Among the “best of the rest” amended rules for 2022, I’m going with the 15-yard penalty that will now be levied when a punt returner’s five-yard halo is broken.

Let’s face it – in years past, it was worth a defender’s while to draw the flag because the penalty was much more palatable than allowing a guy to scoop and scoot.

Now there are consequences.

“Our coaches, general managers and team presidents all agreed that the kick return is an exciting and essential part of the Canadian game,” Ambrosie said. “When teams purposely commit an infraction to prevent any return, it takes away some of the excitement of our game, and it creates a stoppage in play while the penalty is assessed. We wanted to address that.”

As for the other rules, none made me cheer or jeer – although I truly had no idea two QBs couldn’t be on the field at the same time.

For those who wanted a seismic shift in the way the Canadian game is played (Four downs! Eleven players! Horses allowed in the backfield!), I’m sure these adjustments are met with shrugged shoulders.
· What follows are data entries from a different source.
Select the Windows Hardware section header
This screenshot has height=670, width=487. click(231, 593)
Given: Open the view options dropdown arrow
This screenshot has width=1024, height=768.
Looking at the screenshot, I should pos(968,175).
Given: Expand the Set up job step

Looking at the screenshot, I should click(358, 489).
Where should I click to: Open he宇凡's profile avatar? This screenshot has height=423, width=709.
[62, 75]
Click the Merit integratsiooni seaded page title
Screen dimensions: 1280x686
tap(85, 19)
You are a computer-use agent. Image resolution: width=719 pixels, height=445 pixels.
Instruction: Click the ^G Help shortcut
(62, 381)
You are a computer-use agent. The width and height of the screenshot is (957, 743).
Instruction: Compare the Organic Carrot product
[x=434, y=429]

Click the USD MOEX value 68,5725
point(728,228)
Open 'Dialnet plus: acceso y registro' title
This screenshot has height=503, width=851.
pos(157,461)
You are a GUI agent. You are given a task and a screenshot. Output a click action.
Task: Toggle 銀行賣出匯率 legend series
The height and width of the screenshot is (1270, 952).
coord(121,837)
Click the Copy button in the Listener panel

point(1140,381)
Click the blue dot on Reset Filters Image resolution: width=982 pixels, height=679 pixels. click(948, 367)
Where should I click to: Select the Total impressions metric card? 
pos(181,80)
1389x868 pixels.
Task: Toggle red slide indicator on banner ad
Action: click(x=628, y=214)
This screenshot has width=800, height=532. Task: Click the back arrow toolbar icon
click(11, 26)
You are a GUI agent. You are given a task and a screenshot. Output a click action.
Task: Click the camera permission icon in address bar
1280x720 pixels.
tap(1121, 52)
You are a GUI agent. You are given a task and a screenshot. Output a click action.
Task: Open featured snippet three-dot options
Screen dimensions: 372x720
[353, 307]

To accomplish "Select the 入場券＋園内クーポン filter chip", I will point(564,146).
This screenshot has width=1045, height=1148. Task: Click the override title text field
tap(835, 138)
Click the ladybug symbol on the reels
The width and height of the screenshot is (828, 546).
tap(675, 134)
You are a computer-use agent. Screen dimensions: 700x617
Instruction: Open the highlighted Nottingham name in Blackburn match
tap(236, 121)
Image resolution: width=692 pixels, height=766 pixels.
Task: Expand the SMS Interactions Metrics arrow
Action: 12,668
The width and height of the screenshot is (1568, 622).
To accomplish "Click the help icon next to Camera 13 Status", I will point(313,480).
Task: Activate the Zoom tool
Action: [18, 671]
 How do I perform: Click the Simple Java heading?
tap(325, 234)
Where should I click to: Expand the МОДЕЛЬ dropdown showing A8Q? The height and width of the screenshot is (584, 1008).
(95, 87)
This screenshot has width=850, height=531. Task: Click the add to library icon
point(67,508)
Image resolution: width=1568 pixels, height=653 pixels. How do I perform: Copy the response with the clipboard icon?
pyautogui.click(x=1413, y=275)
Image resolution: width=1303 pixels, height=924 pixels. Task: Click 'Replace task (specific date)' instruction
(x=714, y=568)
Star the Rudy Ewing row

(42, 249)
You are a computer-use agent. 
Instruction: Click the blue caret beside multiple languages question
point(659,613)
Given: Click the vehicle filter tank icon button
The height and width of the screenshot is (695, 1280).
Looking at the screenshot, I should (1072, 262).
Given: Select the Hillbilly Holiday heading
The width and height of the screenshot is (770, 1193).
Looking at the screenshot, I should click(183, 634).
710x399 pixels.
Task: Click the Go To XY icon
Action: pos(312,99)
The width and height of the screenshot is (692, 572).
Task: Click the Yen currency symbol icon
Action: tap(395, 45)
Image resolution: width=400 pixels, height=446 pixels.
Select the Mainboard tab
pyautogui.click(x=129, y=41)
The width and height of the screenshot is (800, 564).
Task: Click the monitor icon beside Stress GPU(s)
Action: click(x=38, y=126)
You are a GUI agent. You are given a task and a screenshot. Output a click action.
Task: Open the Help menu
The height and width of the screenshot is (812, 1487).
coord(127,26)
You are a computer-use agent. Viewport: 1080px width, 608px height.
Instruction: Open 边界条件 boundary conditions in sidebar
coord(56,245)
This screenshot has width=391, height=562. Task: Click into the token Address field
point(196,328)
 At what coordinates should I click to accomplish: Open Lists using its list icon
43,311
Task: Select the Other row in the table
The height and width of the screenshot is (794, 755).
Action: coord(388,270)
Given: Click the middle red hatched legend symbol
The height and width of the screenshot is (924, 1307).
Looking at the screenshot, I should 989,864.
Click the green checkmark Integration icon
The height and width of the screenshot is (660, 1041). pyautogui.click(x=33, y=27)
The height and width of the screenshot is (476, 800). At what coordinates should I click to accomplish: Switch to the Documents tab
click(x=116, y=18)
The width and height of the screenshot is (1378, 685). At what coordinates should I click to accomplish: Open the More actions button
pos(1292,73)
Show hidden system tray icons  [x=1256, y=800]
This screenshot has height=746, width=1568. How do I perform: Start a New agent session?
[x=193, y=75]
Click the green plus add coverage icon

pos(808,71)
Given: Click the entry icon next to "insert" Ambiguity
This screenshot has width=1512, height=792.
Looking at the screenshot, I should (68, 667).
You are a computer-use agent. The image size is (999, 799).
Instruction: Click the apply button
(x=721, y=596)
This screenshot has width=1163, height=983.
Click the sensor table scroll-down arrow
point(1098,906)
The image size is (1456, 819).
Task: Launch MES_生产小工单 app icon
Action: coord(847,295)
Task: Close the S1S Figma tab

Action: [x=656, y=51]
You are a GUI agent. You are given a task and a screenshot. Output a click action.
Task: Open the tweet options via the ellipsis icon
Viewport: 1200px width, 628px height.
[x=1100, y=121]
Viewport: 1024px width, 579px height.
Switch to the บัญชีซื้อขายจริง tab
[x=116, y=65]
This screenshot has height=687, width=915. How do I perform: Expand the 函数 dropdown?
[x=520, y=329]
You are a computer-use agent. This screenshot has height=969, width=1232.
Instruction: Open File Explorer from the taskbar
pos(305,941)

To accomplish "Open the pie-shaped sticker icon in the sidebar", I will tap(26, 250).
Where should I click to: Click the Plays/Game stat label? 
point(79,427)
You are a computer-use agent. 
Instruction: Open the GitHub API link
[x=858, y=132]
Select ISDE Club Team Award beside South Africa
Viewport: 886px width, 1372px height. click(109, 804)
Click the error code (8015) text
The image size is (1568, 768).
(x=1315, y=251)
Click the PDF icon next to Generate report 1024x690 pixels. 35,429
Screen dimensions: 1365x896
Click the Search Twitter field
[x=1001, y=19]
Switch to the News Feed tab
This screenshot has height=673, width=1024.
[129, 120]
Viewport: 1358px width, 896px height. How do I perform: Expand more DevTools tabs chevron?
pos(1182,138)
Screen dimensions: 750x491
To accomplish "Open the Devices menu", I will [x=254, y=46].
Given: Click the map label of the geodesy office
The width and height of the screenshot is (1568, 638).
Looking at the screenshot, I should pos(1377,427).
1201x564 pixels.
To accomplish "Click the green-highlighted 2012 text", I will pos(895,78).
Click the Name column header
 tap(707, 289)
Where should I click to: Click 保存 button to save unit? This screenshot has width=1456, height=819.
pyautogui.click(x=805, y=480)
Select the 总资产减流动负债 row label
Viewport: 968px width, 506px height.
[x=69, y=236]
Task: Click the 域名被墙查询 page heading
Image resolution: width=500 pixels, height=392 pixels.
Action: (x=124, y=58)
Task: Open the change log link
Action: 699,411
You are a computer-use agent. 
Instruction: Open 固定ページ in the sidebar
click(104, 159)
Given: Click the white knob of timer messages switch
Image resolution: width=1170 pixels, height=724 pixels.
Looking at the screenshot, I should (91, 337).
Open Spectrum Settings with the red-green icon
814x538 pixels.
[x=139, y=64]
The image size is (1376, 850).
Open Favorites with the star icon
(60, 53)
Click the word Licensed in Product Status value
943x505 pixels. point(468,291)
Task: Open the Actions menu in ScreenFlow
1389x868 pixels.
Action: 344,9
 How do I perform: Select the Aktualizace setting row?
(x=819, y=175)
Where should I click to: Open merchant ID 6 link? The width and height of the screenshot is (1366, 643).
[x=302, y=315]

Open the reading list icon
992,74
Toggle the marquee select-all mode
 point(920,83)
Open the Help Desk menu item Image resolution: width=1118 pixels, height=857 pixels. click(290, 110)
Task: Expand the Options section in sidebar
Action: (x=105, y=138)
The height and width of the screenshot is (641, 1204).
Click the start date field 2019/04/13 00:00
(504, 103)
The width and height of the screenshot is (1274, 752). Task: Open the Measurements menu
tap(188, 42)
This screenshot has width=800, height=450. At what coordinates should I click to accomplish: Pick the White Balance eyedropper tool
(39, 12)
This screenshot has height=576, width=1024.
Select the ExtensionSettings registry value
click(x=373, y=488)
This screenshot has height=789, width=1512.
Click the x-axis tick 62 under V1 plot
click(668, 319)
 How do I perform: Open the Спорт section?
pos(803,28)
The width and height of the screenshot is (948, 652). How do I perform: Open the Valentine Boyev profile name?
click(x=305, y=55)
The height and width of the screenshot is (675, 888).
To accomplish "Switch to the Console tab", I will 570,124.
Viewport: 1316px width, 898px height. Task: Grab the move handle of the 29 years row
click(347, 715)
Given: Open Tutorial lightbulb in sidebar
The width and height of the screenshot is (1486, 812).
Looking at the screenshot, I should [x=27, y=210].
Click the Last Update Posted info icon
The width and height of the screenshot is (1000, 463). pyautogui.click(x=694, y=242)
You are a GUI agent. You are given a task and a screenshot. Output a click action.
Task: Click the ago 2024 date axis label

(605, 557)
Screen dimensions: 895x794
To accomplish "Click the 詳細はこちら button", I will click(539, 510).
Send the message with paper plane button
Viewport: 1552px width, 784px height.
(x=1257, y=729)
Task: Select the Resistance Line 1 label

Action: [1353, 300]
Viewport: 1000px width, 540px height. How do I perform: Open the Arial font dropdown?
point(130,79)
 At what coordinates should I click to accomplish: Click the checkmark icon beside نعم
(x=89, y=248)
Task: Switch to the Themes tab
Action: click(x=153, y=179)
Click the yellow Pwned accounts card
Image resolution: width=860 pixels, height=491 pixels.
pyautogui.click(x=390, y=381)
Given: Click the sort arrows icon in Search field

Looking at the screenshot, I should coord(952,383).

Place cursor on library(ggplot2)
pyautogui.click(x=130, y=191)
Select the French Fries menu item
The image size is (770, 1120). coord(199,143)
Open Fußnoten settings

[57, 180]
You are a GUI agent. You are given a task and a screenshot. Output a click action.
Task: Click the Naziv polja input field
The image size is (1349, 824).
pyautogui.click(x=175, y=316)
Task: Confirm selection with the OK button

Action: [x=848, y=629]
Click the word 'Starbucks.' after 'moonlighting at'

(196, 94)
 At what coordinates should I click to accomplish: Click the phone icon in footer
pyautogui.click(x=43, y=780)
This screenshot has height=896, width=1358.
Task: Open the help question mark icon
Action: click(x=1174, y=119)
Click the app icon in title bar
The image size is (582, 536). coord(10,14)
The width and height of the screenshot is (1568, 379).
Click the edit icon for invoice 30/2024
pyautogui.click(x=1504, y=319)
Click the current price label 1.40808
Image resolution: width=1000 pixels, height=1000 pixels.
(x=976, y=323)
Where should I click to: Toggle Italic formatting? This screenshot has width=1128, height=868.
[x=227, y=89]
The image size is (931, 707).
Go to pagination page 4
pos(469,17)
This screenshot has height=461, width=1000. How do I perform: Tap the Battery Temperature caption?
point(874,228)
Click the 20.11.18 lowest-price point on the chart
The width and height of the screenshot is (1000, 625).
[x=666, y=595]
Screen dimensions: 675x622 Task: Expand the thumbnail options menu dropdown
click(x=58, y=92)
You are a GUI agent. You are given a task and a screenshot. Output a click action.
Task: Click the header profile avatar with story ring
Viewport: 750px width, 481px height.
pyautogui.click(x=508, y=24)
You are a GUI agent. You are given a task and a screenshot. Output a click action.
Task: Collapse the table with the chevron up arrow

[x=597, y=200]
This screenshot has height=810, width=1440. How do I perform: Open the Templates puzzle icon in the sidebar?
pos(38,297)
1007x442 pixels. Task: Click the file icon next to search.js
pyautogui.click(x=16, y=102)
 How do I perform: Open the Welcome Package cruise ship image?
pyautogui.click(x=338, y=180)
Personally, I think they’re steps in the right direction, even if they’re relatively small ones.

I’m just glad rookie camp opens May 11, training camp starts May 15, and the first preseason game is May 23 with Winnipeg playing at Saskatchewan.

Of course, with the new USFL in action and XFL 3.0 coming next February, football is heading for a year-round schedule.

For me, though, the dawn of the CFL season always feels like the “official” start of football.. And I’m truly looking forward to it – rule changes notwithstanding.